Setelah itu tidak ada percakapan lagi, dan mereka kembali ke kesibukannya masing-masing.

Flashback off

Yura langsung menunjukan foto sepatu itu ke mbak-mbaknya beserta nomor kaki Joshua. Suatu hal yang lagi-lagi bikin Nathan putus asa.

"Lo hafal ukuran kaki Joshua?"

"Iya."

"Ukuran bajunya, hafal engga?"

"Ya, hafal lah."

"Apa?"

"Kalau ngepas M kalau oversize XL."

"Tinggi?"

"177."

"Makanan favorit?"

"Really?" Yura memutar bola matanya malas. "Apa aja yang penting gratis."

"Widih." Nathan berdecak kesal. Dia seharusnya merasa biasa aja, tapi entah kenapa, dia malah merasa ada sesuatu yang janggal. Merasa bahwa Yura seharusnya hanya mengingat hal-hal tentangnya.

Nathan cepat-cepat mengenyahkan pikiran super aneh itu, lalu menemani Yura kekasir untuk membayar.

"Joshua tuh penting banget ya buat lo Ra?" Sebuah pertanyaan mendadak muncul dari bibir Nathan.

Yura tertawa. "Apaan sih," katanya, sama sekali engga menganggap kalau pertanyaan Nathan itu serius.

Tapi Yura akhirnya menjawab. "Yaaa, gimana ya.
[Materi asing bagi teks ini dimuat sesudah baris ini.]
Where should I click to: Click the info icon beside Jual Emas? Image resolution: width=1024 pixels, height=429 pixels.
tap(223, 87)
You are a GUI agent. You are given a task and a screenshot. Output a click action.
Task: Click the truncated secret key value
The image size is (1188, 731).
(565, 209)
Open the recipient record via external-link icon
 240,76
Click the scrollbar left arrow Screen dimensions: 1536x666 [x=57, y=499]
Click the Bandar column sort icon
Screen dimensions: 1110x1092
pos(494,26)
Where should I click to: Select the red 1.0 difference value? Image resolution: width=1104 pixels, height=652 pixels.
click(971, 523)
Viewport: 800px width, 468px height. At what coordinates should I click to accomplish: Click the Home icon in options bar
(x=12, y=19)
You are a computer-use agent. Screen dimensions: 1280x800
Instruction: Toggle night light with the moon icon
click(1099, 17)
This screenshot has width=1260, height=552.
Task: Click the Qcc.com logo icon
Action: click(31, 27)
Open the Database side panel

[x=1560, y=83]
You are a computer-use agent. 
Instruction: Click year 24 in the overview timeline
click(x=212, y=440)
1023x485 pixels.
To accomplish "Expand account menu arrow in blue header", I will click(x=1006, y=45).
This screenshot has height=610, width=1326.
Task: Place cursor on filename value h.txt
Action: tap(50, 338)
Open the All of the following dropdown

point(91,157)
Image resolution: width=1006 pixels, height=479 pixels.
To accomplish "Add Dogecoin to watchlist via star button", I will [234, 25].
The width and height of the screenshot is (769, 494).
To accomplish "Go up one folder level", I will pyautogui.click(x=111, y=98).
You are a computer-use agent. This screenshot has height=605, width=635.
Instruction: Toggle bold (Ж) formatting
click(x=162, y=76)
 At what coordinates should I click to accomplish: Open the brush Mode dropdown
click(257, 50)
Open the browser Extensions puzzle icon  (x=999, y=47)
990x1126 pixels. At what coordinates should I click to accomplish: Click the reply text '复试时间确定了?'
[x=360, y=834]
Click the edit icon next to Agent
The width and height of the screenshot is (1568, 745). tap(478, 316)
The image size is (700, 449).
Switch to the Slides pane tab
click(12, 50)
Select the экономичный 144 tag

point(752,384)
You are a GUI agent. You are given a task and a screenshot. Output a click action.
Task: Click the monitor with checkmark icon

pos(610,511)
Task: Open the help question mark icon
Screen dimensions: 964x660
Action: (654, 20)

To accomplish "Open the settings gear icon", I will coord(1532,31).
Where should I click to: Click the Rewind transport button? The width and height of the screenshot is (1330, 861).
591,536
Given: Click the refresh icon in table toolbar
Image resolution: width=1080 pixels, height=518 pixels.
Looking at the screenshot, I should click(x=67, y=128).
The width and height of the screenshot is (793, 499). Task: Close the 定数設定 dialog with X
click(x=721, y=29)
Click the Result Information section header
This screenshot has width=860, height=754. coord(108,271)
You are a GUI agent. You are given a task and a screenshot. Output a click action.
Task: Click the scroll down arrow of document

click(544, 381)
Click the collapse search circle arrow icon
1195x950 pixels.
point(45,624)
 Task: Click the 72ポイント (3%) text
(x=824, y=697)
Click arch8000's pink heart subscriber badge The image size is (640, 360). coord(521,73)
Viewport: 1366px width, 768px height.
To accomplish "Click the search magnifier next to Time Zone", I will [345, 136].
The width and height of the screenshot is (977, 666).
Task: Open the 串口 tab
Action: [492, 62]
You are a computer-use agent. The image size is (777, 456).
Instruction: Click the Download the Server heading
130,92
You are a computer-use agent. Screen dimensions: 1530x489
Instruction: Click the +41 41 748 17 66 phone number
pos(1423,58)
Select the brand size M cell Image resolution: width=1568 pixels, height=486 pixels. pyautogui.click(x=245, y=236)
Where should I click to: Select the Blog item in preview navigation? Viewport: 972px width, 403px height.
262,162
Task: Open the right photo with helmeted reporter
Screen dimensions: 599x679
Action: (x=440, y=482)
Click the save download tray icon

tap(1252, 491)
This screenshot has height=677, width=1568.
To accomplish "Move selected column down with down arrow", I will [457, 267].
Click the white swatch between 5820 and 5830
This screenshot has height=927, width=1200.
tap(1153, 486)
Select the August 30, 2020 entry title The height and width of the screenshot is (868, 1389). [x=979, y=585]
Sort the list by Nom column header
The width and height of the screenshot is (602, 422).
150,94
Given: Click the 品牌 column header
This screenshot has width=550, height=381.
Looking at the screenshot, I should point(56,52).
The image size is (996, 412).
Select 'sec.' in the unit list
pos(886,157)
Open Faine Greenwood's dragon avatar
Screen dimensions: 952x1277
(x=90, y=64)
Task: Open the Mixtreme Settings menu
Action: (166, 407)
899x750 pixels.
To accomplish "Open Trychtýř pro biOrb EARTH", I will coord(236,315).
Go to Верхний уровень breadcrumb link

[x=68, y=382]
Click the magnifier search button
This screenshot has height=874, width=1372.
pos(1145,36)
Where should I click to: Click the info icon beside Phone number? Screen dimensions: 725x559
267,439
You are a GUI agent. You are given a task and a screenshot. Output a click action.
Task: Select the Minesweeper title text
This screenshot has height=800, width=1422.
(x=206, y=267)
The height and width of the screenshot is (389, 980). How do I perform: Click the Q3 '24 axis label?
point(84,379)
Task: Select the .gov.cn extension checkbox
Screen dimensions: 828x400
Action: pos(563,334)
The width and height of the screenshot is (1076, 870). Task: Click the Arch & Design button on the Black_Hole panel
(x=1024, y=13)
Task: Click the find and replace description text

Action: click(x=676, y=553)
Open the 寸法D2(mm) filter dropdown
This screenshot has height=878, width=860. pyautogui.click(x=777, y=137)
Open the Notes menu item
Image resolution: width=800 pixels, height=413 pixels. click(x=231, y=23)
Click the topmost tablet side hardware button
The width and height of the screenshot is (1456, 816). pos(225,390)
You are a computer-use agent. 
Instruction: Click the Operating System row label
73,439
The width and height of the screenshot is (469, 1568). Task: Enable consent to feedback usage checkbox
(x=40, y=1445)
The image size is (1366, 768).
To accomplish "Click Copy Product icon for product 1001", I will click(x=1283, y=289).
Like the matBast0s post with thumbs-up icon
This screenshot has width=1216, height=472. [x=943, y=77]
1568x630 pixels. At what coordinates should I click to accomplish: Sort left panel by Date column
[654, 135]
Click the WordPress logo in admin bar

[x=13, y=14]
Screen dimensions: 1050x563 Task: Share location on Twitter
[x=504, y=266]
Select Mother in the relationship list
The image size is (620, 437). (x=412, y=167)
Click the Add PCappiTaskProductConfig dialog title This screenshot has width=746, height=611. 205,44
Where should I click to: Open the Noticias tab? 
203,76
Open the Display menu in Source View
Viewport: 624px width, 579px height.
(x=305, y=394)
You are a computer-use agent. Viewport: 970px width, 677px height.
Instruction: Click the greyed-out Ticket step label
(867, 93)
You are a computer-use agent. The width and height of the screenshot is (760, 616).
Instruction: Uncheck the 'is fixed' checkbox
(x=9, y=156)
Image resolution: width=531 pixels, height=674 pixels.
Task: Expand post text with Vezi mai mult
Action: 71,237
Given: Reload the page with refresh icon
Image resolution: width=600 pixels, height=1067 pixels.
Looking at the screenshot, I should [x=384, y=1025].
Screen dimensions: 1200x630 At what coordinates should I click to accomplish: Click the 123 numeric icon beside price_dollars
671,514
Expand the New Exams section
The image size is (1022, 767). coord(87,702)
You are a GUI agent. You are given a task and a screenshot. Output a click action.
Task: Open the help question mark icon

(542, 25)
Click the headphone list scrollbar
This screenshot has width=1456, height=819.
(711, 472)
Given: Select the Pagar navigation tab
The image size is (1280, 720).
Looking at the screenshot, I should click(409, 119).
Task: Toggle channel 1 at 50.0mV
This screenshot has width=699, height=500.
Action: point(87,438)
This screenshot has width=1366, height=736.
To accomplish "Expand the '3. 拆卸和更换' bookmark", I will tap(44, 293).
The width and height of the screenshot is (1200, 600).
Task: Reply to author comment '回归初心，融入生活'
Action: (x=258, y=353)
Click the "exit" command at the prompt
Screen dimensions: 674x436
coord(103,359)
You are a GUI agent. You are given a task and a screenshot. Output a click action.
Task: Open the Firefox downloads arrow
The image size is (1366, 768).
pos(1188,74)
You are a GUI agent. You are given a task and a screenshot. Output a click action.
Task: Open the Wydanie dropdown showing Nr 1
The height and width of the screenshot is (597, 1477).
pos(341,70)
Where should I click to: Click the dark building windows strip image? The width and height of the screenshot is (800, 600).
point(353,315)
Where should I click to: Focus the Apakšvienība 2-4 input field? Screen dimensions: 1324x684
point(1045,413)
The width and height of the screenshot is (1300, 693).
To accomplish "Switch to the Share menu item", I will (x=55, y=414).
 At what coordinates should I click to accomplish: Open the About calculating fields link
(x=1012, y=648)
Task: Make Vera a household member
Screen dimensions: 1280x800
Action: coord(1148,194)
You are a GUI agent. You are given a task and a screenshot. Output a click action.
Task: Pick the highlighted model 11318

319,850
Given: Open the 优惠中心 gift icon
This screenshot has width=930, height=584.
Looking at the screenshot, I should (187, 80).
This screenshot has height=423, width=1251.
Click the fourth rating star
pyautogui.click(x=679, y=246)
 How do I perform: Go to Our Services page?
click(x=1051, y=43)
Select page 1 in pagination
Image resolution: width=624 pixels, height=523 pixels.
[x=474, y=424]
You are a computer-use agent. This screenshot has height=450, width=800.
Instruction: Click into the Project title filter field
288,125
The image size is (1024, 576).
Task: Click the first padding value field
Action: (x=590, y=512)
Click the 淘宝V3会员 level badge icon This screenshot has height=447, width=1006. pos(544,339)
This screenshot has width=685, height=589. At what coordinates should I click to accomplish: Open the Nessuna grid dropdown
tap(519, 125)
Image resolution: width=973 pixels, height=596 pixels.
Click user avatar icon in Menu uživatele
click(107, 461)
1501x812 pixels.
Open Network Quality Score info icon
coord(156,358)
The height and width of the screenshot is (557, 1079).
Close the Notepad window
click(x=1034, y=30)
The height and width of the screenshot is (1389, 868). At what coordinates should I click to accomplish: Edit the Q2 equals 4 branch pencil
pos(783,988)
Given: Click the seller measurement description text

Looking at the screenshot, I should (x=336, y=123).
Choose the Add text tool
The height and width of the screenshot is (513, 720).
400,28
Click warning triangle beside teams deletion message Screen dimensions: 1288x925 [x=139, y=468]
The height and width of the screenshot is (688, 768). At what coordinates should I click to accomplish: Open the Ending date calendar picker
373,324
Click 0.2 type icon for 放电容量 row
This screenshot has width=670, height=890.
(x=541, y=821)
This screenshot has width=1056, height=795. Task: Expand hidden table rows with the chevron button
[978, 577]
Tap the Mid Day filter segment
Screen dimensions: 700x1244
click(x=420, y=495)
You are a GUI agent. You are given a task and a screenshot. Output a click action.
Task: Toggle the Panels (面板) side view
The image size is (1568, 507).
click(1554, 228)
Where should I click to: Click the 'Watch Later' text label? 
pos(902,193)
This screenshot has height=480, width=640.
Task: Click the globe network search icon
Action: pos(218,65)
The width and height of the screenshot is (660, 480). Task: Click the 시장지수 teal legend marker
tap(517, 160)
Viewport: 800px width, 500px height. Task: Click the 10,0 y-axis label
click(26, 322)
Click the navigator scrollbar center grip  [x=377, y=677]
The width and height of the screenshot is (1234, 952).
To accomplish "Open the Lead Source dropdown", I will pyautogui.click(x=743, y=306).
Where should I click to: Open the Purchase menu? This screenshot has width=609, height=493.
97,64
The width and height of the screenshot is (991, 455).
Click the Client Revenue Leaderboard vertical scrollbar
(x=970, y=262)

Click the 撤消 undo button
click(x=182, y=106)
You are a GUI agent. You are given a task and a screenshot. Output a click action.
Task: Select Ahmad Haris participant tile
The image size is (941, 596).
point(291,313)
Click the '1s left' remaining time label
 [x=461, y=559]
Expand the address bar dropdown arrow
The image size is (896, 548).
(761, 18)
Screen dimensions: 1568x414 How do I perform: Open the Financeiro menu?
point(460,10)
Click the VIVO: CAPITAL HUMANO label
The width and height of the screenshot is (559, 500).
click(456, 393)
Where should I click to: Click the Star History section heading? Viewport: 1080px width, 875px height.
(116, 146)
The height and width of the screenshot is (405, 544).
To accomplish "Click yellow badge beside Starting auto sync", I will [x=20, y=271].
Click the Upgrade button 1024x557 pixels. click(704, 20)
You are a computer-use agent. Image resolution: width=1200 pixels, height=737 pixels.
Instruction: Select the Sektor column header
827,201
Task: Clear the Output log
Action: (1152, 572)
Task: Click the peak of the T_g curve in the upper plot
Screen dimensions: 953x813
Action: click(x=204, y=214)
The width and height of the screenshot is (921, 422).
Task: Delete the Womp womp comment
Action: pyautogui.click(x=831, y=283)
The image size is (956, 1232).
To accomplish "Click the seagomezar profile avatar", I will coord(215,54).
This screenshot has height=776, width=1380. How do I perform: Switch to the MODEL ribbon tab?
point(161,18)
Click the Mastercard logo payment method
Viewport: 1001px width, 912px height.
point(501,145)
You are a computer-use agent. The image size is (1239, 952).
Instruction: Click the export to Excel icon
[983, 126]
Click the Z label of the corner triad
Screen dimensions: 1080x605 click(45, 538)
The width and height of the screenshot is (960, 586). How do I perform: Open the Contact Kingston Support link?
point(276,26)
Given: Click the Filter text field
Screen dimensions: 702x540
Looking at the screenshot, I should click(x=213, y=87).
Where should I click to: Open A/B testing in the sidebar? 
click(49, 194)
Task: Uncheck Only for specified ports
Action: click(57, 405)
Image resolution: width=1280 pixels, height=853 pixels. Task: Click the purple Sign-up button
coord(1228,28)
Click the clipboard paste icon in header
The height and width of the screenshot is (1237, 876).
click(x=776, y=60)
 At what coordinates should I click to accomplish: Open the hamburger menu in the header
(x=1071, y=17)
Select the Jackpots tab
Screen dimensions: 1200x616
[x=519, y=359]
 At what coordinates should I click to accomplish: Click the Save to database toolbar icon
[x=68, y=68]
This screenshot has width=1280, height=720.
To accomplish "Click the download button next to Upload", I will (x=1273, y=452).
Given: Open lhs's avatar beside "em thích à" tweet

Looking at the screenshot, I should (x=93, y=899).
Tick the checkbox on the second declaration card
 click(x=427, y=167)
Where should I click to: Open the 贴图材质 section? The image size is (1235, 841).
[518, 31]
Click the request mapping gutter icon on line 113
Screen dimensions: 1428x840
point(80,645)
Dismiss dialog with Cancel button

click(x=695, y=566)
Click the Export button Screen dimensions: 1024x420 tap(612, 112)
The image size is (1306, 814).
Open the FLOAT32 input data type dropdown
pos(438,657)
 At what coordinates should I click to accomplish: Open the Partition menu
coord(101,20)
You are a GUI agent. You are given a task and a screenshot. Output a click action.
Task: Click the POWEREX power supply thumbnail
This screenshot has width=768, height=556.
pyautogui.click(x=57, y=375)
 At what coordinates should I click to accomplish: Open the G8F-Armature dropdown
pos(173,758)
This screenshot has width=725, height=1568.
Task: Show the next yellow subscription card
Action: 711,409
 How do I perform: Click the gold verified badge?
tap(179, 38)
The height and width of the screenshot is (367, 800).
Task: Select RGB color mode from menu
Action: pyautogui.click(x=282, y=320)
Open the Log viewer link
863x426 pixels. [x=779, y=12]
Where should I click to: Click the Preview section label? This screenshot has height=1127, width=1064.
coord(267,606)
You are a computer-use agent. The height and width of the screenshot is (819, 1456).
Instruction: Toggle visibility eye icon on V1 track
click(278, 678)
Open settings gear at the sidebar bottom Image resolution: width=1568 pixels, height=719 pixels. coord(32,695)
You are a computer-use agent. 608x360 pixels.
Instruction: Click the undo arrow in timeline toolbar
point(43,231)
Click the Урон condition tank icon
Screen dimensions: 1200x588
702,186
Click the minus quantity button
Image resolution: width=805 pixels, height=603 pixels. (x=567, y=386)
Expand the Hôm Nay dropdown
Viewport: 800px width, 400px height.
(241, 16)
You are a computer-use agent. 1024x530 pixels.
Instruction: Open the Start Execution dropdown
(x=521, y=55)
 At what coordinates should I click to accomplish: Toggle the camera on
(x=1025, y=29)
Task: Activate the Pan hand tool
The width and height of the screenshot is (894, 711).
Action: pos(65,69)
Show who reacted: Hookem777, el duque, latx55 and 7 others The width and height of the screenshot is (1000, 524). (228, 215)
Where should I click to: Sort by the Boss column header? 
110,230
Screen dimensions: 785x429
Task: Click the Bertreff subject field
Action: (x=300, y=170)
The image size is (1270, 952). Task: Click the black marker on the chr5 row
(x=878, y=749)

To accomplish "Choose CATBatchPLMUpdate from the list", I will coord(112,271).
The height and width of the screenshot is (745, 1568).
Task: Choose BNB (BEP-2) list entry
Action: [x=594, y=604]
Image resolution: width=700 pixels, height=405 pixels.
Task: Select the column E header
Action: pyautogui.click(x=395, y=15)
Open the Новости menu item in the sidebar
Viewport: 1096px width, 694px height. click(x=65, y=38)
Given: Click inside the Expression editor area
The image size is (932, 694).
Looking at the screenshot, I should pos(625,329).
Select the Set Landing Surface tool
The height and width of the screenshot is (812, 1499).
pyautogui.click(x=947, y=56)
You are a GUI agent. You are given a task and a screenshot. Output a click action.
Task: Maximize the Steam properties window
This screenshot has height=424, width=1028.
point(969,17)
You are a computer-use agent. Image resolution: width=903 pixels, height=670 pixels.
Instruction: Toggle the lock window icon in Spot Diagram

Dia orang yang ngelewatin segalanya bareng gue selama 18 tahun ini. Jadi ...." Ucapan Yura dibiarkan menggantung sesaat. "Ya gitu deh."

"Ohhh gitu." Nathan tersenyum tipis setelah mendengar semua itu dari Yura sendiri.

Meskipun Nathan tau Joshua sepenting itu buat Yura---dan semakin kelihatan penting setelah melihat perjuangan Yura buat ngasih kado spesial ini ke Joshua---Nathan tetap engga akan pernah ngalah.

Prinsip Nathan cuma satu; pada akhirnya, yang dekat duluan bakal kalah sama yang nembak duluan.